Gladson Cameli disse ainda que não teve problemas em recuar para poder debater com os sindicalistas em busca da provação das medidas em tramitação na Assembleia Legislativa e que devem voltar a ser debatidas na próxima semana, na sessão de terça-feira (12). “Para se ter uma ideia das dificuldades neste setor, este ano – e eu aqui não estou culpando ninguém nem mesmo os governos passados, porque é uma situação de Estado que precisamos resolver -, vamos ter um déficit de R$ 580 milhões e ano que vem é algo superior a R$ 1 bilhão. Quem é eu vai ser fiador de um Estado numa situação dessas?”, indagou.  “Eu estou buscando os ingredientes para vendermos a divida do Estado e podermos dar um fôlego à nossa economia”, acrescentou.

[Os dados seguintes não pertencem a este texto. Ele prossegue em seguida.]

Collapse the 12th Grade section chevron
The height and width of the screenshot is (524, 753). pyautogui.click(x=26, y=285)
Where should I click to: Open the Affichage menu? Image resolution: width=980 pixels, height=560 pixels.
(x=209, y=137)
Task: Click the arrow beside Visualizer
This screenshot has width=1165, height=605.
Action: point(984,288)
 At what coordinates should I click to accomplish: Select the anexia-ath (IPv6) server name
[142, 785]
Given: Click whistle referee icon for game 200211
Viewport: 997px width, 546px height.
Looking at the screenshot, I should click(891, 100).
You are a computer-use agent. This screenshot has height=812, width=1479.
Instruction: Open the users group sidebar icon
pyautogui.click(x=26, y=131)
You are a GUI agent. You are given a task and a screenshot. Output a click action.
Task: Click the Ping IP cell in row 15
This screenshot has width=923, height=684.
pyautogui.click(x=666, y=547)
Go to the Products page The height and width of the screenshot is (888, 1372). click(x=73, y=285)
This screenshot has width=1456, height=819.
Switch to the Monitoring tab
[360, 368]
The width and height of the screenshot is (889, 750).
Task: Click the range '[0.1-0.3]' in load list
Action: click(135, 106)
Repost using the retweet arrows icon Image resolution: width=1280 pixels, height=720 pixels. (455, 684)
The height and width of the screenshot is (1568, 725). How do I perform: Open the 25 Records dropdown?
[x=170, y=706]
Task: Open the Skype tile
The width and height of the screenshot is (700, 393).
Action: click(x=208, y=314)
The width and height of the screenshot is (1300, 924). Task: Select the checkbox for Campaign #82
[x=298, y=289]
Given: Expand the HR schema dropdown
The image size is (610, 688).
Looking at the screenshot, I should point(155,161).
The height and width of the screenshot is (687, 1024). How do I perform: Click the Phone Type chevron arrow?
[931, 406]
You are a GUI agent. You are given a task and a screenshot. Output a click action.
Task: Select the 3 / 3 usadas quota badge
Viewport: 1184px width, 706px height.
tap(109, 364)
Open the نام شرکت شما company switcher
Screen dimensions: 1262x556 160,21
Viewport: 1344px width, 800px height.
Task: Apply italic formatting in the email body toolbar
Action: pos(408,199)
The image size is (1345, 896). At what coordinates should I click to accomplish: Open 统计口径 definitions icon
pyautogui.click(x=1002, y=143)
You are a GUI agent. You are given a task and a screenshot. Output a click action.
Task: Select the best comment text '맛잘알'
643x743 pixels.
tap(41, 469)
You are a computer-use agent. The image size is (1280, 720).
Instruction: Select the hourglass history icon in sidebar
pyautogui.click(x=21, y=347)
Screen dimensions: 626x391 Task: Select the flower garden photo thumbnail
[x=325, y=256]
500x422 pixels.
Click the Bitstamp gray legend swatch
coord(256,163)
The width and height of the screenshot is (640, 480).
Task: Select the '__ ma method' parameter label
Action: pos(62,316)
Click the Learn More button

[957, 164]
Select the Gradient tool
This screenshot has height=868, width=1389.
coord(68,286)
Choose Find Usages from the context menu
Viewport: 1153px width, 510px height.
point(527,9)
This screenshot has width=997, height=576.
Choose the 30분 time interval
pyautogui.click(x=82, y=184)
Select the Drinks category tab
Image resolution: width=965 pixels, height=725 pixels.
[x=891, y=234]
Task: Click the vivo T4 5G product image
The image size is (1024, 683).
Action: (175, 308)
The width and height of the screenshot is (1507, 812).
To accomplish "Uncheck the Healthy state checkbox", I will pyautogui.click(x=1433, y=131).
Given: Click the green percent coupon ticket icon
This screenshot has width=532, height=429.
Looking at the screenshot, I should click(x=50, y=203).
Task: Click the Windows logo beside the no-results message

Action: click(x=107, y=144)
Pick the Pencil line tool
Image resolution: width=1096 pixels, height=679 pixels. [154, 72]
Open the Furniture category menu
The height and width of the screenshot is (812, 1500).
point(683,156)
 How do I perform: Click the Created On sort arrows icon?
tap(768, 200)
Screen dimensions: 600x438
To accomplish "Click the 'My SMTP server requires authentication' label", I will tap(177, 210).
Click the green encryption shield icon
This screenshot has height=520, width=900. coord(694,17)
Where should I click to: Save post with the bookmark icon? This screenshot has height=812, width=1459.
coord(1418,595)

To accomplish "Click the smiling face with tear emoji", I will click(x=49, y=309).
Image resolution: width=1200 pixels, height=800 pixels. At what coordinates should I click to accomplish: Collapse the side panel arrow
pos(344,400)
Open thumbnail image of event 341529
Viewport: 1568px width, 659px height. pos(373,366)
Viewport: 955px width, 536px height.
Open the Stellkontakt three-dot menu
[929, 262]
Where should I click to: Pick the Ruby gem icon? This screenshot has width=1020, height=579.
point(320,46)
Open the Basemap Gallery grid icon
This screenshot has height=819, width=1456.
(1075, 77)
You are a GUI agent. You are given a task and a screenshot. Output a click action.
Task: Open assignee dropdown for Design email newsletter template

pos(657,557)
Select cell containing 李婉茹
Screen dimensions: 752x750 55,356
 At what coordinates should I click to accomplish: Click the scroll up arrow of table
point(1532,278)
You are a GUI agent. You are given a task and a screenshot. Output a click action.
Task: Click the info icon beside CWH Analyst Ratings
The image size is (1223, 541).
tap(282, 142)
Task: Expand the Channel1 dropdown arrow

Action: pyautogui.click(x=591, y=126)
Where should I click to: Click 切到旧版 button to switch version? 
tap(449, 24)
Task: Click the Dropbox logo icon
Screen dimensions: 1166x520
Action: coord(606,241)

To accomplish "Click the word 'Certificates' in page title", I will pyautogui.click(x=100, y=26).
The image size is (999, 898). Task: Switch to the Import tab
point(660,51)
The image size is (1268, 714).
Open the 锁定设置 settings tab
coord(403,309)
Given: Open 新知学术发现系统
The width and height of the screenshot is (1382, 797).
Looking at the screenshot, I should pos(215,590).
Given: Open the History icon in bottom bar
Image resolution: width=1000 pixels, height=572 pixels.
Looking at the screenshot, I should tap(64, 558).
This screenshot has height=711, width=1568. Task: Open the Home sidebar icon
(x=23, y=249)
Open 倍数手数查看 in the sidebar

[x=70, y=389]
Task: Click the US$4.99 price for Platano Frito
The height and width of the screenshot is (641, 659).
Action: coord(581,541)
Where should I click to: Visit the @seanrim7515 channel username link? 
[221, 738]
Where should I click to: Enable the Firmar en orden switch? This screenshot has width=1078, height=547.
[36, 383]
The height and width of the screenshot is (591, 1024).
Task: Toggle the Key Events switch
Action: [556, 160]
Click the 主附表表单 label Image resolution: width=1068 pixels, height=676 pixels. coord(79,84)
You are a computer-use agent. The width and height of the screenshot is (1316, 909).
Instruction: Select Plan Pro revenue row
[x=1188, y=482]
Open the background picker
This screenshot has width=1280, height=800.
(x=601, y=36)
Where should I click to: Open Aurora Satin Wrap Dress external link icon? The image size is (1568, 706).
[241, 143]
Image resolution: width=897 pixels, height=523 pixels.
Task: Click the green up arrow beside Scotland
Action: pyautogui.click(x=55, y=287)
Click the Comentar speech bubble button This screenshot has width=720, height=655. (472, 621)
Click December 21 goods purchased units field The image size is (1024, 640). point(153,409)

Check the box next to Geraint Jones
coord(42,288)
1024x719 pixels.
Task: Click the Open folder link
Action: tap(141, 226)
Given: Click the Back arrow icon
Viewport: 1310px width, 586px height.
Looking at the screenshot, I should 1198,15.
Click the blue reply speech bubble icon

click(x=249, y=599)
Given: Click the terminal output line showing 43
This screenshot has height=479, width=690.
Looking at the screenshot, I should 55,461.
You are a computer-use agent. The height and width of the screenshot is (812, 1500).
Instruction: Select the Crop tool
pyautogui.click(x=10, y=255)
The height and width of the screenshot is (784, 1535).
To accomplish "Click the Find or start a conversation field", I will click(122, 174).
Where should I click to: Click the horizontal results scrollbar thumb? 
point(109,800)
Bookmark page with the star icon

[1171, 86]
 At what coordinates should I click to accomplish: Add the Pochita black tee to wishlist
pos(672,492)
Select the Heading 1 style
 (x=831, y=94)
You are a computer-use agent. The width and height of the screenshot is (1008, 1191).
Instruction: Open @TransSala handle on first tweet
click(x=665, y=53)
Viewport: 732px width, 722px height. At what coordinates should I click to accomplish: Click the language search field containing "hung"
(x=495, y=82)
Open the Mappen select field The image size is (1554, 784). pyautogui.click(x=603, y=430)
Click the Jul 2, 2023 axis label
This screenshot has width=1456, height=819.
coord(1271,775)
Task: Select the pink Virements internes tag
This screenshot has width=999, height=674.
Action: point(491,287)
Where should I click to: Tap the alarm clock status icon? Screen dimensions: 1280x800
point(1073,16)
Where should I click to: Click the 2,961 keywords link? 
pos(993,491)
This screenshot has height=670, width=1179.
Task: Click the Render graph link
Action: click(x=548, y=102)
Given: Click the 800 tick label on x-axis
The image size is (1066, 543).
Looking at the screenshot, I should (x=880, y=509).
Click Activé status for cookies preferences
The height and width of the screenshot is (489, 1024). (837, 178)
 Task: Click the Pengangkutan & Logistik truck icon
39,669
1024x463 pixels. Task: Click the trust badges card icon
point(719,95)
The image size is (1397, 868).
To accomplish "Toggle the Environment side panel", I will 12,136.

 Gladson Cameli disse esperar que a oposição e os próprios sindicalistas tenham consciência da situação do Estado em relação à previdência. “Eu só espero que cada um tenham consciência da situação do Estado e que aprovem a proposta. Mas e não quiserem aprovar, eu fecho as contas, pego as chaves, decreto estado de calamidade financeira e peço intervenção federal no Estado”, disse.

De acordo com o governador, o que não é possível acontecer é ele, como vem acontecendo nesses dez meses, buscar o diálogo de todas as formas e muitos buscarem politizar todas as questões “Eu não vou entrar nessa”, disse.